About this task:
Your answer should be one number: the count of lines in these entries that hold the word "legend".

-------

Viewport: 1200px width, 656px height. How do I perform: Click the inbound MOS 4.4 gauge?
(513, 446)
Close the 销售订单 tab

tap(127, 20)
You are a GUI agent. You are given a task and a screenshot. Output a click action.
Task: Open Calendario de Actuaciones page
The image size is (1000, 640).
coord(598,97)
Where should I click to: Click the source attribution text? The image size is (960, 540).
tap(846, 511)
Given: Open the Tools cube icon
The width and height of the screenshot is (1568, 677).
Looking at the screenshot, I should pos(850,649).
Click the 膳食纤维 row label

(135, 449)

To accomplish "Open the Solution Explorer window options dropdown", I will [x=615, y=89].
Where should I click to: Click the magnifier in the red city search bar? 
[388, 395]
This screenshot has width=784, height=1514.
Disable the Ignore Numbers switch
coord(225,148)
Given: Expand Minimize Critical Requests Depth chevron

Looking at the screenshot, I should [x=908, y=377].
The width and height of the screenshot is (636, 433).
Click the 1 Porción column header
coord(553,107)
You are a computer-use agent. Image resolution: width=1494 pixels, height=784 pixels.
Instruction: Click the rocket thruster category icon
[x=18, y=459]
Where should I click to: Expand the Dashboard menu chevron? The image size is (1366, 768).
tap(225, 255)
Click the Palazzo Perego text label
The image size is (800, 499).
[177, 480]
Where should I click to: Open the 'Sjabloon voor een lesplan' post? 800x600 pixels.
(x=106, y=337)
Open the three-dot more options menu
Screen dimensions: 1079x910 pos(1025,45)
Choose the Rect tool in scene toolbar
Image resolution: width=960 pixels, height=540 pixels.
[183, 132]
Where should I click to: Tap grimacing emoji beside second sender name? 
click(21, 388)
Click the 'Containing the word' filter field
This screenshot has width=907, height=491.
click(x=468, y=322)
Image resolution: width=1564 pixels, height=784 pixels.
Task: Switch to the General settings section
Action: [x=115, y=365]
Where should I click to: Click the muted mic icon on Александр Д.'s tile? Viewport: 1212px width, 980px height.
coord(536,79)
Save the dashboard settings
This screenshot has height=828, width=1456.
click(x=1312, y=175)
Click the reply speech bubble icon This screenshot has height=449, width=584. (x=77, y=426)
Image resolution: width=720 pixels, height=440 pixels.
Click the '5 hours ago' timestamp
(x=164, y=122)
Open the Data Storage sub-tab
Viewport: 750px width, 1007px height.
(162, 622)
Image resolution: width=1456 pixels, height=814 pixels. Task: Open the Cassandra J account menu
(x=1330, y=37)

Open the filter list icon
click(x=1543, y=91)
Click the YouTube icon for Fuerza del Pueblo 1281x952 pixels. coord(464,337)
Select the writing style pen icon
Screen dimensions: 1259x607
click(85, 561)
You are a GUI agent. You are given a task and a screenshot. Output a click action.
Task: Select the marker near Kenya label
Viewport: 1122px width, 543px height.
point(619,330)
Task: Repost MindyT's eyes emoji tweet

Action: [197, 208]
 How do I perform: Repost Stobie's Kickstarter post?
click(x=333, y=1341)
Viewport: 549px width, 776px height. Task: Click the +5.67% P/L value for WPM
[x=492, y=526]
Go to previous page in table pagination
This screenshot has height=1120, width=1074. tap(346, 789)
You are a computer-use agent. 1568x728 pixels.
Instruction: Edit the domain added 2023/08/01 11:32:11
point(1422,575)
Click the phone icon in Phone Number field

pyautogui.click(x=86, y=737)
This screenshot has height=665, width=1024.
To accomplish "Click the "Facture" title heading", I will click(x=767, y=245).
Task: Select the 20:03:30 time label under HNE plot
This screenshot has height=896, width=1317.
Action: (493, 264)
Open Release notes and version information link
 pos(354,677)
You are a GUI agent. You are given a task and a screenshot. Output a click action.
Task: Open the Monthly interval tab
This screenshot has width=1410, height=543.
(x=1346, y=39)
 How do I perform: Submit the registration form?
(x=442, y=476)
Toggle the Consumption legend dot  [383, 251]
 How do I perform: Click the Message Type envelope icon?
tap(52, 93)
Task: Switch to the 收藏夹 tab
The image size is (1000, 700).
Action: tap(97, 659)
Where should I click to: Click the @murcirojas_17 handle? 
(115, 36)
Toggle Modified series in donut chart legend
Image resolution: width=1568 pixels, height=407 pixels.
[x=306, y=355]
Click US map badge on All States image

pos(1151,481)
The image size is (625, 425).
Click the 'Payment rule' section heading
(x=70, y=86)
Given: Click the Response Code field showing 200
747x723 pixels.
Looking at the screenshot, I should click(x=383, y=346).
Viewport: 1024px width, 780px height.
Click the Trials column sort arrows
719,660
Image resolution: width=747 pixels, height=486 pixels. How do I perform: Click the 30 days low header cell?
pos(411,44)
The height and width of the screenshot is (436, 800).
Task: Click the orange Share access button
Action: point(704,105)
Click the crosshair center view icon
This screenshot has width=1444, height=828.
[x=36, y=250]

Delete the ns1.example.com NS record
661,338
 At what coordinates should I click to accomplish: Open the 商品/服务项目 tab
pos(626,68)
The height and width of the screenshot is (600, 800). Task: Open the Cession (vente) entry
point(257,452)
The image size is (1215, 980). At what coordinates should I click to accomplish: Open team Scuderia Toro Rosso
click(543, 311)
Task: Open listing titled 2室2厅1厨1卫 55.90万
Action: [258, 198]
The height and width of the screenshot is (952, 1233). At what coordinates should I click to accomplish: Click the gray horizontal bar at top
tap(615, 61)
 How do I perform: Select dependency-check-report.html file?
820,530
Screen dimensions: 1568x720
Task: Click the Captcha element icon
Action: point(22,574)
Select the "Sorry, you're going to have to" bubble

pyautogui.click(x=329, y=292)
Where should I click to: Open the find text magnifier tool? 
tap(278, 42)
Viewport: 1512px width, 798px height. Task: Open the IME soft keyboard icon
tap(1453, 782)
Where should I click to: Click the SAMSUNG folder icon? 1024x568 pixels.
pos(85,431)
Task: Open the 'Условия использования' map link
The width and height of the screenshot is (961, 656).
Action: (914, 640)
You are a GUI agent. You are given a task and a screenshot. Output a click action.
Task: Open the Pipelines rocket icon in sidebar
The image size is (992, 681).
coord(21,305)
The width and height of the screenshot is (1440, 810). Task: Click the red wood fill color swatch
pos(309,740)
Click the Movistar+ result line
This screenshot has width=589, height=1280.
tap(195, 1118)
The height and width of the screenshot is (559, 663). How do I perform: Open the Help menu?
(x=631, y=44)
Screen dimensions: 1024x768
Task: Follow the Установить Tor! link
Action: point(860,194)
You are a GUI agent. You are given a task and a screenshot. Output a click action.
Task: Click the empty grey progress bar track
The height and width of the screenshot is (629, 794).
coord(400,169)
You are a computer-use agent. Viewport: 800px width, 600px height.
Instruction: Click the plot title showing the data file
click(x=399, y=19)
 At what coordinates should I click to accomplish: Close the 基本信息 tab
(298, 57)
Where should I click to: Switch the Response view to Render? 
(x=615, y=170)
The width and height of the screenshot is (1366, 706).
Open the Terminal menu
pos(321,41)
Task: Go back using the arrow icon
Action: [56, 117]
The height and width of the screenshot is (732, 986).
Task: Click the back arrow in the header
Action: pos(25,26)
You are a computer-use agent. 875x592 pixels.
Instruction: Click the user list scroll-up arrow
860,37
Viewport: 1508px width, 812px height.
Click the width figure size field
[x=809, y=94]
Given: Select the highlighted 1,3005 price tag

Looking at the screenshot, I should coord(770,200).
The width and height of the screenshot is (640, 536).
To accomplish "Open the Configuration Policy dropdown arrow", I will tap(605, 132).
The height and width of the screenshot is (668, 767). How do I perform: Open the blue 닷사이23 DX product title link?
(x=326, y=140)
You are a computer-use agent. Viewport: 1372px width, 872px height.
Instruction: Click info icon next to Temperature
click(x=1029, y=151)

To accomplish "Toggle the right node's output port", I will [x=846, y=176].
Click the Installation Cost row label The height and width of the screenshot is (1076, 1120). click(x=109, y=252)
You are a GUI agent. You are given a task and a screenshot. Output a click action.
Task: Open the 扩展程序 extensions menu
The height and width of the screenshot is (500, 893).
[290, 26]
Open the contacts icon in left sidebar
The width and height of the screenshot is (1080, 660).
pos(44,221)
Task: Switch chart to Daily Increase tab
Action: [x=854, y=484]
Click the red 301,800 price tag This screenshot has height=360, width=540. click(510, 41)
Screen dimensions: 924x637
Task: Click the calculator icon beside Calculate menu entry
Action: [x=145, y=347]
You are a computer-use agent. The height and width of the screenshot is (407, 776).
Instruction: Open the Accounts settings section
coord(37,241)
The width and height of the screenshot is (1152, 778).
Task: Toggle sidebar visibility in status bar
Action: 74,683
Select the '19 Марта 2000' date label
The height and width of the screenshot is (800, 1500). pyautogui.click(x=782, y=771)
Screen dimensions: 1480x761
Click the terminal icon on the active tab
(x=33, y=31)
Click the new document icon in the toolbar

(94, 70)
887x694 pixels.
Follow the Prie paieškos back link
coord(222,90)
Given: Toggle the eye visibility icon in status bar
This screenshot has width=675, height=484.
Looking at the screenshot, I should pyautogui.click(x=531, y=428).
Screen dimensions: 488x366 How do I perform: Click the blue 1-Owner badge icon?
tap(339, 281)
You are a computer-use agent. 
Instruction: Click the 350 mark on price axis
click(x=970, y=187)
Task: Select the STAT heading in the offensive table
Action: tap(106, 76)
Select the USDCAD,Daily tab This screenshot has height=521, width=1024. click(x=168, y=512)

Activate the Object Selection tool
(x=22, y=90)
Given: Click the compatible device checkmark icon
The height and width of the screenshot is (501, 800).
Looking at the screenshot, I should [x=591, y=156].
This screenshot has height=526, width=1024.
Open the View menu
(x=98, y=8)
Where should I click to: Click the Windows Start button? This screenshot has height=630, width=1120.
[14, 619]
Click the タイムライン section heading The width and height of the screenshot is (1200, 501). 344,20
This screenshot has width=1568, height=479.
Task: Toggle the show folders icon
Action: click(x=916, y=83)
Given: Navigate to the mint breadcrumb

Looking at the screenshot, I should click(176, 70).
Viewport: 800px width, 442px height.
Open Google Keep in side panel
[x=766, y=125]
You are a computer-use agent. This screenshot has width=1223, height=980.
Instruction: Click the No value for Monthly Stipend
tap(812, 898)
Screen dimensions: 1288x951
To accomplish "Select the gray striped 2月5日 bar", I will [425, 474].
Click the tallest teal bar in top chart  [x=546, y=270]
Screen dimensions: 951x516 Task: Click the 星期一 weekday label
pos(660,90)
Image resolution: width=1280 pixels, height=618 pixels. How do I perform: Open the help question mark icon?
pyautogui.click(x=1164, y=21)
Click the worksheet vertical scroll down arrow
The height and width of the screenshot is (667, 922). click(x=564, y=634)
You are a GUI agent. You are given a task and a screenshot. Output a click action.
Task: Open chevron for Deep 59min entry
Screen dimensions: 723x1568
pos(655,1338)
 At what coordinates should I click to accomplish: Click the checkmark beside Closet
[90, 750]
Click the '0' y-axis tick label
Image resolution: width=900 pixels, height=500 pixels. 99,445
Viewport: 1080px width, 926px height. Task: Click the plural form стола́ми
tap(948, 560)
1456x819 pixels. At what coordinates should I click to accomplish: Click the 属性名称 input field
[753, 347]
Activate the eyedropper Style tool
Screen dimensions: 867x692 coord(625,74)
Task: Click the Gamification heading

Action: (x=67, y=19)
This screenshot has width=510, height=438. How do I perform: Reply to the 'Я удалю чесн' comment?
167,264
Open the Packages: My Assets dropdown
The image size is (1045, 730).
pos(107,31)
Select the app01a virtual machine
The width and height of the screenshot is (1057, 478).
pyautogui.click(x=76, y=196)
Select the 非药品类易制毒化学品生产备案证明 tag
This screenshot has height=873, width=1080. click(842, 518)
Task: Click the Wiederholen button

-------

Reply:
2